United States District Court, District of Nevada
Apr 13, 2022
2:21-cv-02133-APG-VCF (D. Nev. Apr. 13, 2022)

Opinion

2:21-cv-02133-APG-VCF

04-13-2022

S. SEANAH DIXON, Plaintiff v. MICHAEL MINEV, et al., Defendants


ORDER

Plaintiff S. Seanah Dixon brings this civil-rights action under 42 U.S.C. § 1983 to redress constitutional violations that she claims she suffered while in the custody of the Nevada Department of Corrections (NDOC). ECF No. 1-1. On December 6, 2021, I ordered Dixon to file a fully complete application to proceed in forma pauperis or pay the full $402 filing fee by February 4, 2022. ECF No. 6. I warned Dixon that the action could be dismissed if she failed to file a fully complete application with all three documents or pay the full filing fee for a civil action by that deadline. Id. at 3. On February 4, 2022, Dixon filed a motion for an extension of time to file a complete application. ECF No. 24. On February 8, 2022, the magistrate judge granted Dixon's motion and extended the deadline to March 10, 2022. ECF No. 28. That deadline passed and Dixon did not file a complete application or pay the full filing fee. On March 21, 2022, I entered an order reminding Dixon that she had not paid the filing fee or submitted an application to proceed in forma pauperis. ECF No. 33. Since that order, Dixon has not submitted an application, paid the full filing fee, or otherwise responded.

I. Discussion

District courts have the inherent power to control their dockets and “[i]n the exercise of that power, they may impose sanctions including, where appropriate . . . dismissal” of a case. Thompson v. Hous. Auth. of City of Los Angeles, 782 F.2d 829, 831 (9th Cir. 1986). A court may dismiss an action based on a party's failure to obey a court order or comply with local rules. See Carey v. King, 856 F.2d 1439, 1440-41 (9th Cir. 1988) (affirming dismissal for failure to comply with local rule requiring pro se plaintiffs to keep court apprised of address); Malone v. U.S. Postal Service, 833 F.2d 128, 130 (9th Cir. 1987) (dismissal for failure to comply with court order). In determining whether to dismiss an action on one of these grounds, I must consider: (1) the public's interest in expeditious resolution of litigation; (2) the court's need to manage its docket; (3) the risk of prejudice to the defendants; (4) the public policy favoring disposition of cases on their merits; and (5) the availability of less drastic alternatives. See In re Phenylpropanolamine Prod. Liab. Litig., 460 F.3d 1217, 1226 (9th Cir. 2006) (quoting Malone v. U.S. Postal Serv., 833 F.2d 128, 130 (9th Cir. 1987)).
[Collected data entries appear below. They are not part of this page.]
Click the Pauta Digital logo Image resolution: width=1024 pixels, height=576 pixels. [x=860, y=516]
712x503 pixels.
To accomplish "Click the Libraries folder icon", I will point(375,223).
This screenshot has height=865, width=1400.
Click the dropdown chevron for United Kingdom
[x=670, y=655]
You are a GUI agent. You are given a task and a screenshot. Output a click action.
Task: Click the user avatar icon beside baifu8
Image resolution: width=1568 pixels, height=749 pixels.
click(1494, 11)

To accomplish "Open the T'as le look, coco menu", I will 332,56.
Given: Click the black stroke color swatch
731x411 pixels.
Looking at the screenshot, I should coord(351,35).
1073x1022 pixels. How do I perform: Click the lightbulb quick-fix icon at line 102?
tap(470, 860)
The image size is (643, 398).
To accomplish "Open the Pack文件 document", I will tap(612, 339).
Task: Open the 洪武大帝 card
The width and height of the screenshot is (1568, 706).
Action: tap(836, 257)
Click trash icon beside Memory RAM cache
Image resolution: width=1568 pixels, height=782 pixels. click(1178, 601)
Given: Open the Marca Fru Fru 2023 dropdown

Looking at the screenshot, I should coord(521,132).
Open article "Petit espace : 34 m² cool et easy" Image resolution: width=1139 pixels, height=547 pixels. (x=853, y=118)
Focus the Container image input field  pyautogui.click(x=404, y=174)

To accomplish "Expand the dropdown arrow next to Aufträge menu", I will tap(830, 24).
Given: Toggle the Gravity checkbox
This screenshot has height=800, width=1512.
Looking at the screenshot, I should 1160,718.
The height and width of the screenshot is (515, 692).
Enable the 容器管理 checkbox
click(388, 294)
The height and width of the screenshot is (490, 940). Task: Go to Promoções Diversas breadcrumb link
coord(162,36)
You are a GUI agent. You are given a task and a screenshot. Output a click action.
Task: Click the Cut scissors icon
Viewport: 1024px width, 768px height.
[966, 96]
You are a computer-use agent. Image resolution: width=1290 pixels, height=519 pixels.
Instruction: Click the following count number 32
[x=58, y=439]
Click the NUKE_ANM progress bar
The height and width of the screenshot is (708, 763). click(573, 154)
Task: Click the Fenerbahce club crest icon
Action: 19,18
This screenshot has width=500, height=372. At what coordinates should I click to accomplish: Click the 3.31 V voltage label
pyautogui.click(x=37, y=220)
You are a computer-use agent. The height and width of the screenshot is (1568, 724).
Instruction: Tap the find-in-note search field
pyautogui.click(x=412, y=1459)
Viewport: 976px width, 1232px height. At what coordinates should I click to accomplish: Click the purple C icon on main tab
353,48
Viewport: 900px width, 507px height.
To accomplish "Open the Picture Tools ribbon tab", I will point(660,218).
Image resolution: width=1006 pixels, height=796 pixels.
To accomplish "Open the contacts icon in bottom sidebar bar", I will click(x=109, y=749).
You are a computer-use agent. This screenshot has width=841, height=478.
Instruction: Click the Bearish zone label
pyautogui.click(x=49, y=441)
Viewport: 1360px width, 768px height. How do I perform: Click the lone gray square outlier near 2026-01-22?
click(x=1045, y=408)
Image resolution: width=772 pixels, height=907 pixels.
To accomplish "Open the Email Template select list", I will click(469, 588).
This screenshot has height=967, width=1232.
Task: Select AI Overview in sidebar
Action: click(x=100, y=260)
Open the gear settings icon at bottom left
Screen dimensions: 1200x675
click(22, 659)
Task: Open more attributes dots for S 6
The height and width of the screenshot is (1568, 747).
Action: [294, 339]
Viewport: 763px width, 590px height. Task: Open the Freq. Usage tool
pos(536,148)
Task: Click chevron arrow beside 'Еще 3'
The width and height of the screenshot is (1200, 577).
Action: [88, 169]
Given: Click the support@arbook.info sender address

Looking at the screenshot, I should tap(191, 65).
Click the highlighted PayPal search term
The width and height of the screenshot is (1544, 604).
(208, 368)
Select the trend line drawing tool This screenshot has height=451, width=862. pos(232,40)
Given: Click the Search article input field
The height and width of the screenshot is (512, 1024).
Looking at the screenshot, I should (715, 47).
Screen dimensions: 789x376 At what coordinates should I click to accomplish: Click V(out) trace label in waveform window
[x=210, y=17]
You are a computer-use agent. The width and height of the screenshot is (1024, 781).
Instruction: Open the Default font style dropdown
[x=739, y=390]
The first two factors (the public's interest in expeditiously resolving this litigation and the court's interest in managing its docket) weigh in favor of dismissal of Dixon's claims. The third factor (risk of prejudice to defendants) also weighs in favor of dismissal because a presumption of injury arises from the occurrence of unreasonable delay in filing a pleading ordered by the court or prosecuting an action. See Anderson v. Air West, 542 F.2d 522, 524 (9th Cir. 1976). The fourth factor (the public policy favoring disposition of cases on their merits) is greatly outweighed by the factors favoring dismissal.

The fifth factor requires me to consider whether less drastic alternatives can be used to correct the party's failure that brought about the court's need to consider dismissal. See Yourish v. Cal. Amplifier, 191 F.3d 983, 992 (9th Cir. 1999) (explaining that considering less drastic alternatives before the party has disobeyed a court order does not satisfy this factor); accord Pagtalunan v. Galaza, 291 F.3d 639, 643 & n.4 (9th Cir. 2002) (explaining that “the persuasive force of” earlier Ninth Circuit cases that “implicitly accepted pursuit of last drastic alternatives prior to disobedience of the court's order as satisfying this element[, ]” i.e., like the “initial granting of leave to amend coupled with the warning of dismissal for failure to comply[, ]” have been “eroded” by Yourish). Courts “need not exhaust every sanction short of dismissal before finally dismissing a case, but must explore possible and meaningful alternatives.” Henderson v. Duncan, 779 F.2d 1421, 1424 (9th Cir. 1986). Because this action cannot realistically proceed until and unless Dixon either files a fully complete application to proceed in forma pauperis or pays the $402 filing fee for a civil action, the only alternative is to enter a fourth order setting another deadline. But the reality of repeating three ignored orders is that it often only delays the inevitable and squanders the court's finite resources. The circumstances here do not indicate that this case will be an exception: there is no hint that Dixon needs additional time or evidence that she did not receive the court's order. Setting a fourth deadline is not a meaningful alternative given these circumstances. So the fifth factor favors dismissal.

II. Conclusion

These factors weigh in favor of dismissal. I therefore order that this action is dismissed without prejudice based on Dixon's failure to file a fully complete application to proceed in forma pauperis or pay the full $402 filing fee in compliance with my December 6, 2021 order, the magistrate judge's February 8, 2022 order, and my March 21, 2022 reminder order.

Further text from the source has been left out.